→ **Trecho fornecido**
⁂

Eu não devia te dizer
mas essa lua
mas esse conhaque
botam a gente comovido como o diabo.




Eu Menor que o Mundo:

Drummond capta o sofrimento social, a desunião, as classes diante de um mundo frio e sistemático, e a visão do Homem-coisa,



Os Ombros Suportam o Mundo


Chega um tempo em que não se diz mais: meu Deus.
Tempo de absoluta depuração.
Tempo em que não se diz mais: meu amor.
Porque o amor resultou inútil.
E os olhos não choram.
E as mãos tecem apenas o rude trabalho.
E o coração está seco.


Em vão mulheres batem à porta, não abrirás.
Ficaste sozinho, a luz apagou-se,
mas na sombra teus olhos resplandecem enormes.
És todo certeza, já não sabes sofrer.
E nada esperas de teus amigos.


Pouco importa venha a velhice, que é a velhice?
Teu ombros suportam o mundo
e ele não pesa mais que a mão de uma criança.
As guerras, as fomes, as discussões dentro dos edifícios
provam apenas que a vida prossegue
e nem todos se libertaram ainda.
Alguns, achando bárbaro o espetáculo,
prefeririam (os delicados) morrer.
Chegou um tempo em que não adianta morrer.
Chegou um tempo em que a vida é uma ordem.
A vida apenas, sem mistificação.


Eu Igual ao Mundo

Produção metafísica “Drummondiana”, em que ele interpreta o mundo interrogando-o, analisando-o, negando-o, fechando-se para o nada da existência.

O enterrado vivo

É sempre no passado aquele orgasmo,
é sempre no presente aquele duplo,
é sempre no futuro aquele pânico.
É sempre no meu peito aquela garra.
É sempre no meu tédio aquele aceno.

⁂

→ **Tarefa proposta 1**
Responda com base no trecho sobre Drummond:
(a) Segundo os versos iniciais, como a lua e o conhaque deixam a gente?
(b) Qual é o título do poema que aparece logo depois do comentário "Eu Menor que o Mundo"?
(c) No poema "O enterrado vivo", o que está sempre no futuro?

→ **Material extraído**
⁂

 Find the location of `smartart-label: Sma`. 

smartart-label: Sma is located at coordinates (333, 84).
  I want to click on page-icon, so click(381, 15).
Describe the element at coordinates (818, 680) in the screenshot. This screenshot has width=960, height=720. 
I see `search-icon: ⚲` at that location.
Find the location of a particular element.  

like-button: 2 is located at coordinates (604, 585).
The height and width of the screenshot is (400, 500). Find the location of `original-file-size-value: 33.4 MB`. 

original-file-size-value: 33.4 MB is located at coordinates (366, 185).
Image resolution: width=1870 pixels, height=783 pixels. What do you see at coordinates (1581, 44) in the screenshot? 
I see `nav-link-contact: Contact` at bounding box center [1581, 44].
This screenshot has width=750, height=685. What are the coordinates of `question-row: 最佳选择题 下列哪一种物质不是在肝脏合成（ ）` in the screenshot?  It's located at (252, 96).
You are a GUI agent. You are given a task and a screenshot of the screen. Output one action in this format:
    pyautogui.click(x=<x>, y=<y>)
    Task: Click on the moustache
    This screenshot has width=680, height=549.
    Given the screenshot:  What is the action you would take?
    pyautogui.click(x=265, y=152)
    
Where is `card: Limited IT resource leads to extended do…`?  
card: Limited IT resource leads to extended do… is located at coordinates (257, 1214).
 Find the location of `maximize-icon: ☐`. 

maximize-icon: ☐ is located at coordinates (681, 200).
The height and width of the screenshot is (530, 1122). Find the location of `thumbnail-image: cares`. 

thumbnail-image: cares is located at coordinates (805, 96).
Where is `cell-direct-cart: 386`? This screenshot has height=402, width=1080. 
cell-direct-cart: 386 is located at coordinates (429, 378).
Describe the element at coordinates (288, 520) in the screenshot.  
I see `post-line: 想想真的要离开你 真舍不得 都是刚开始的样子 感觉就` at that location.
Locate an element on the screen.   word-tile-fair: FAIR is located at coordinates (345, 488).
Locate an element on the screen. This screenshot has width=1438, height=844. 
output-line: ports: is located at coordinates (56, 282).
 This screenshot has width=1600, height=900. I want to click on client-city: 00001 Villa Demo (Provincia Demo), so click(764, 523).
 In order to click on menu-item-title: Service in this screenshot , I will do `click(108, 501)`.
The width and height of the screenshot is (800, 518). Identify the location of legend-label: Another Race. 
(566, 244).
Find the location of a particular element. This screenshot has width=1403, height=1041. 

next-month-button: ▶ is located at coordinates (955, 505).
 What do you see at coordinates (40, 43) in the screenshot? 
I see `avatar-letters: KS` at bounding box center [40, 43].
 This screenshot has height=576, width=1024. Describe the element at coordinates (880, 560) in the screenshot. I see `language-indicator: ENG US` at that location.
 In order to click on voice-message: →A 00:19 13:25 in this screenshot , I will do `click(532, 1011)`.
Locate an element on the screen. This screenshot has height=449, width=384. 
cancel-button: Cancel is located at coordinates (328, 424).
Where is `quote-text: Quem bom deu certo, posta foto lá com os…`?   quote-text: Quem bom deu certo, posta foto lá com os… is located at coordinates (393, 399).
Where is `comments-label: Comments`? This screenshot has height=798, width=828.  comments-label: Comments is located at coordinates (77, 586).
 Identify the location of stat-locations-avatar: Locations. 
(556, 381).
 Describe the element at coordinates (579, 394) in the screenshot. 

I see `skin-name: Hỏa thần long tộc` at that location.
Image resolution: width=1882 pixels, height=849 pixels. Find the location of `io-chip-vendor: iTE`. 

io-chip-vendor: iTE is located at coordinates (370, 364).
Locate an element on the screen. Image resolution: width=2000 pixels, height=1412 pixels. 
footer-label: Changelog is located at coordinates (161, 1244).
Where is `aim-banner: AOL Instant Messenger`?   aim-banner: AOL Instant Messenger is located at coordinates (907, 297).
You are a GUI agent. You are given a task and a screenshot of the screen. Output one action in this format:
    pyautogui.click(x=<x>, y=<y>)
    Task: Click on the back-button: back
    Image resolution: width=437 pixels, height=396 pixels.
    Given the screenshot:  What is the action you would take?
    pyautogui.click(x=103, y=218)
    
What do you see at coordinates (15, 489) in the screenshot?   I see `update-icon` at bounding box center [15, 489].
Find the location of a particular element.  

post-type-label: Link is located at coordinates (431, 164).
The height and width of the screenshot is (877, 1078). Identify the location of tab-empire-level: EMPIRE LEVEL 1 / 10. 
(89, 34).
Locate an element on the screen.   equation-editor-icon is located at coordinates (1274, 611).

⁂

→ **Tarefa proposta 2**
Por favor, imprima sem nenhuma alteração as entradas, tudo desde a linha que contém "The height and width of the screenshot is (530, 1122)." até a linha que contém "Hỏa thần long", incluindo as duas.

→ **Solução detalhada 1**
(a) Botam a gente comovido como o diabo.
(b) "Os Ombros Suportam o Mundo".
(c) Aquele pânico.

→ **Solução detalhada 2**
The height and width of the screenshot is (530, 1122). Find the location of `thumbnail-image: cares`. 

thumbnail-image: cares is located at coordinates (805, 96).
Where is `cell-direct-cart: 386`? This screenshot has height=402, width=1080. 
cell-direct-cart: 386 is located at coordinates (429, 378).
Describe the element at coordinates (288, 520) in the screenshot.  
I see `post-line: 想想真的要离开你 真舍不得 都是刚开始的样子 感觉就` at that location.
Locate an element on the screen.   word-tile-fair: FAIR is located at coordinates (345, 488).
Locate an element on the screen. This screenshot has width=1438, height=844. 
output-line: ports: is located at coordinates (56, 282).
 This screenshot has width=1600, height=900. I want to click on client-city: 00001 Villa Demo (Provincia Demo), so click(764, 523).
 In order to click on menu-item-title: Service in this screenshot , I will do `click(108, 501)`.
The width and height of the screenshot is (800, 518). Identify the location of legend-label: Another Race. 
(566, 244).
Find the location of a particular element. This screenshot has width=1403, height=1041. 

next-month-button: ▶ is located at coordinates (955, 505).
 What do you see at coordinates (40, 43) in the screenshot? 
I see `avatar-letters: KS` at bounding box center [40, 43].
 This screenshot has height=576, width=1024. Describe the element at coordinates (880, 560) in the screenshot. I see `language-indicator: ENG US` at that location.
 In order to click on voice-message: →A 00:19 13:25 in this screenshot , I will do `click(532, 1011)`.
Locate an element on the screen. This screenshot has height=449, width=384. 
cancel-button: Cancel is located at coordinates (328, 424).
Where is `quote-text: Quem bom deu certo, posta foto lá com os…`?   quote-text: Quem bom deu certo, posta foto lá com os… is located at coordinates (393, 399).
Where is `comments-label: Comments`? This screenshot has height=798, width=828.  comments-label: Comments is located at coordinates (77, 586).
 Identify the location of stat-locations-avatar: Locations. 
(556, 381).
 Describe the element at coordinates (579, 394) in the screenshot. 

I see `skin-name: Hỏa thần long tộc` at that location.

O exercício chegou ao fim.